Cleveland Heartlab A, Metabolic, New Tests, Test


CPT Code: 83520
Order Code: C314
ABN Requirement: No
Specimen: Serum
Volume:  1.0 mL
Minimum Volume:  0.5 mL
Container: Gel-barrier tube (SST)


  1. Collect and label sample according to standard protocols.
  2. Gently invert tube 5 times immediately after draw. Do not shake.
  3. Allow blood to clot 30 minutes.
  4. Centrifuge for 10 minutes.

Fasting: Overnight fasting is required.

Transport: Store serum at 2°C to 8°C after collection and ship the same day per packaging instructions included with the provided shipping box.


Ambient (15-25°C): 4 days
Refrigerated (2-8°C): 14 days
Frozen (-20°C): 28 days

Causes for Rejection: Specimens other than serum; improper labeling; samples not stored properly; samples older than stability limits

Methodology: Immunoturbidimetry

Turn Around Time: 2 to 4 days

Reference Range:

Adiponectin (µg/mL)
BMI Male Female
<25 kg/m2 2.3-15.2 2.9-30.4
25-30 kg/m2 2.1-16.7 2.5-26.8
>30 kg/m2 2.2-12.9 3.9-21.8

Intended Use: The adiponectin test may be performed on individuals at risk of metabolic syndrome or diabetes due to poor lifestyle choices.

Clinical Significance:

Adipocytes (fat cells) express a variety of proteins that function in the homeostatic control of glucose and lipid metabolism. Insulin regulates the translocation and secretion of many of these proteins in response to changes in energy balance. Adiponectin is a protein whose secretion from adipocytes is enhanced by insulin stimulation. It has been suggested that the development of non-insulin dependent (Type II) diabetes may involve dysregulation of adiponectin secretion. In support of the link between obesity and Type II diabetes, it has been shown that decreased expression of adiponectin correlates with insulin resistance, and that adiponectin appears to be a potent insulin enhancer linking adipose tissue and whole-body glucose metabolism.

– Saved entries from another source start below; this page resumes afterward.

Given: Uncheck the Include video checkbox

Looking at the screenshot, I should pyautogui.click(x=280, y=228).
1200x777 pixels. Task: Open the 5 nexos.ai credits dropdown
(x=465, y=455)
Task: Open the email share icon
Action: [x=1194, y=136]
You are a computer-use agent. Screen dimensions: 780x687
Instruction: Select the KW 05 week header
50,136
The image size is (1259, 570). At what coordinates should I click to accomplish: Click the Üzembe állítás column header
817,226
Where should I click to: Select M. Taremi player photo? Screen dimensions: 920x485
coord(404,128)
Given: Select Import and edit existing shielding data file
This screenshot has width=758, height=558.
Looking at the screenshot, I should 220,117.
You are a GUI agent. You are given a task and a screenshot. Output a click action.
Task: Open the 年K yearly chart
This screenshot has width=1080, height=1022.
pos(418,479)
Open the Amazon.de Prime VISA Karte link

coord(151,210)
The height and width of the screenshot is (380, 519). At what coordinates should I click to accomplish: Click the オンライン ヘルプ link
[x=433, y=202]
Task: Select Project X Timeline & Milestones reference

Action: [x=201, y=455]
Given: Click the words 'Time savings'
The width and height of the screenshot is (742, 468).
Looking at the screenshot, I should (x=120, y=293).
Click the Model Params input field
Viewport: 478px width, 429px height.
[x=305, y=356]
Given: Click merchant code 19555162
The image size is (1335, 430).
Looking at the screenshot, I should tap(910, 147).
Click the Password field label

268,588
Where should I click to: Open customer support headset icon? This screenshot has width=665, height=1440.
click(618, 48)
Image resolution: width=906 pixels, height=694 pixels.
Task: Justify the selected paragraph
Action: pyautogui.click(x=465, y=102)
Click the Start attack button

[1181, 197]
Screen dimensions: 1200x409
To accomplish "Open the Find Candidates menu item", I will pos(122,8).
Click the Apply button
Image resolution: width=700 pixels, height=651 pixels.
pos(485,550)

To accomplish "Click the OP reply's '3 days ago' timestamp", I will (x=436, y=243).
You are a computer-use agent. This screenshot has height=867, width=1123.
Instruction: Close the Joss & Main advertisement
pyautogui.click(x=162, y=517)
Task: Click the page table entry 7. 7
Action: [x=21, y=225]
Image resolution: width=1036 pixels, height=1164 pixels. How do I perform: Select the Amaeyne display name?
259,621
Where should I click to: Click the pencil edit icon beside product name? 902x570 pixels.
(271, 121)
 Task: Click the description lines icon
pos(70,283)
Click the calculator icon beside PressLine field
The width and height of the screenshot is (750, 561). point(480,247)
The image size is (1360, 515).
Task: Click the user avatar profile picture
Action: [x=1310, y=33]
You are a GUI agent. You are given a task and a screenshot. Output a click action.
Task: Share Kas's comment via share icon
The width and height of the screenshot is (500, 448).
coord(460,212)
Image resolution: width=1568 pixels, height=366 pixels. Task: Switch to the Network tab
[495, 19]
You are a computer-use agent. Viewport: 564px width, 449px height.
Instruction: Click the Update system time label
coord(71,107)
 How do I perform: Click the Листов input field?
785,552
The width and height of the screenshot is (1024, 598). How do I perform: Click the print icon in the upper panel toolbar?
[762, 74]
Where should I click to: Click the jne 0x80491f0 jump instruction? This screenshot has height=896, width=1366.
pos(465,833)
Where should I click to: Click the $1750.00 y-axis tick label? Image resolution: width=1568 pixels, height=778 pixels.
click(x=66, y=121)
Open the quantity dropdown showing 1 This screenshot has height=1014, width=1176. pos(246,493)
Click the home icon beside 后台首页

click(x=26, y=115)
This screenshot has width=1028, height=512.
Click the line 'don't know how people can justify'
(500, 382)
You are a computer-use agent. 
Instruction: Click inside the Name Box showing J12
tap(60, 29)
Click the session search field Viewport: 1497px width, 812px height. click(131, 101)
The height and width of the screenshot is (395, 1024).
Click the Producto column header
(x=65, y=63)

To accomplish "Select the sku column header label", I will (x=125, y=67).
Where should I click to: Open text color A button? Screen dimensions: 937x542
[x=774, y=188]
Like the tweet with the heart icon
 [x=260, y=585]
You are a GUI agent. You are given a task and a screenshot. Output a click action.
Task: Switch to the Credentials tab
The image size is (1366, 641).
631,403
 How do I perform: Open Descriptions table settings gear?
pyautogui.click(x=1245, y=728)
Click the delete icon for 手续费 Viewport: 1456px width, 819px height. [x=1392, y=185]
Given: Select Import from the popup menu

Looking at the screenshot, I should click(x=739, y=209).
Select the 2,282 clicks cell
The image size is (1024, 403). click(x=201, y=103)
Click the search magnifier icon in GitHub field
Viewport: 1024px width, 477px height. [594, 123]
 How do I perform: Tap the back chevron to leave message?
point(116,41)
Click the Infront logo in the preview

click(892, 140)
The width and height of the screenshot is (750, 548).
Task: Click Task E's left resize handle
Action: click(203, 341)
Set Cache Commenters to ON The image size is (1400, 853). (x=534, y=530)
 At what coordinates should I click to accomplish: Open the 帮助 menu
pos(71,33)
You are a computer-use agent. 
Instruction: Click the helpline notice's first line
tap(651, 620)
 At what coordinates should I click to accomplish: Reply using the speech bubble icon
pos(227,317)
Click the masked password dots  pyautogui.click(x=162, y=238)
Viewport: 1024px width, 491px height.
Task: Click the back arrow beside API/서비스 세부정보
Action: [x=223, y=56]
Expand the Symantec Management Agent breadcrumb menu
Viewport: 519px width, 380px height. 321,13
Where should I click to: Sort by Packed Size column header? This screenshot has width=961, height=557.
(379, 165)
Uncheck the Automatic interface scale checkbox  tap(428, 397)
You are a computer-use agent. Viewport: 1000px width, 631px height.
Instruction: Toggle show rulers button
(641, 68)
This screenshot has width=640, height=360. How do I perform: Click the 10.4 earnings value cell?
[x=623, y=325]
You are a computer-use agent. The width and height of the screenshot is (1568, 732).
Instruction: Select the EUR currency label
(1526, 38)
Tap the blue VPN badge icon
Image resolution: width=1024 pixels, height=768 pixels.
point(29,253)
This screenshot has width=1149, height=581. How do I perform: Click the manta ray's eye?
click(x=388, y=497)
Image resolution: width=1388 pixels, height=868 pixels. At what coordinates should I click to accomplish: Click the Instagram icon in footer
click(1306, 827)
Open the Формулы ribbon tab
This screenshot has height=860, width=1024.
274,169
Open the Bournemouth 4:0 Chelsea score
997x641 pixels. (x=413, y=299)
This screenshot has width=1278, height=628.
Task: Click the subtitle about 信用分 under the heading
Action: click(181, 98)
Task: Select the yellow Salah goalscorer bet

  • Individuals with low adiponectin levels have a 3X greater risk of developing metabolic syndrome1.
  • Men with two or more risk factors for metabolic syndrome and high adiponectin levels are half as likely to develop metabolic syndrome as men with low adiponectin levels2.
  • Individuals with low levels of adiponectin are up to 9X as likely to develop type 2 diabetes3.
  • Individuals with low adiponectin levels have a 2X increase in the prevalence of CAD4.
  • Adiponectin levels in the blood can be increased by thiazolidinediones, such as pioglitazone5.


  1. Chen SJ et al. PLoS ONE. 2012; 7: e45693.
  2. Kotooka N et al. Int J Cardiol. 2012 Nov 26. pii: S0167-5273(12)01441-6. doi:10.1016/j.ijcard.2012.10.066. [Epub ahead of print].
  3. Daimon M et al. Diabetes Care. 2003; 26: 2015-2020.
  4. Kumada M et al. Arterioscler Thromb Vasc Biol. 2003; 23: 35-39.
  5. McCoy RG et al. Mayo Clin Proc. 2012; 87: 561-570.

The CPT codes provided are based on AMA guidelines and are for informational purposes only. CPT coding is the sole responsibility of the billing party. Please direct any questions regarding coding to the payer being billed.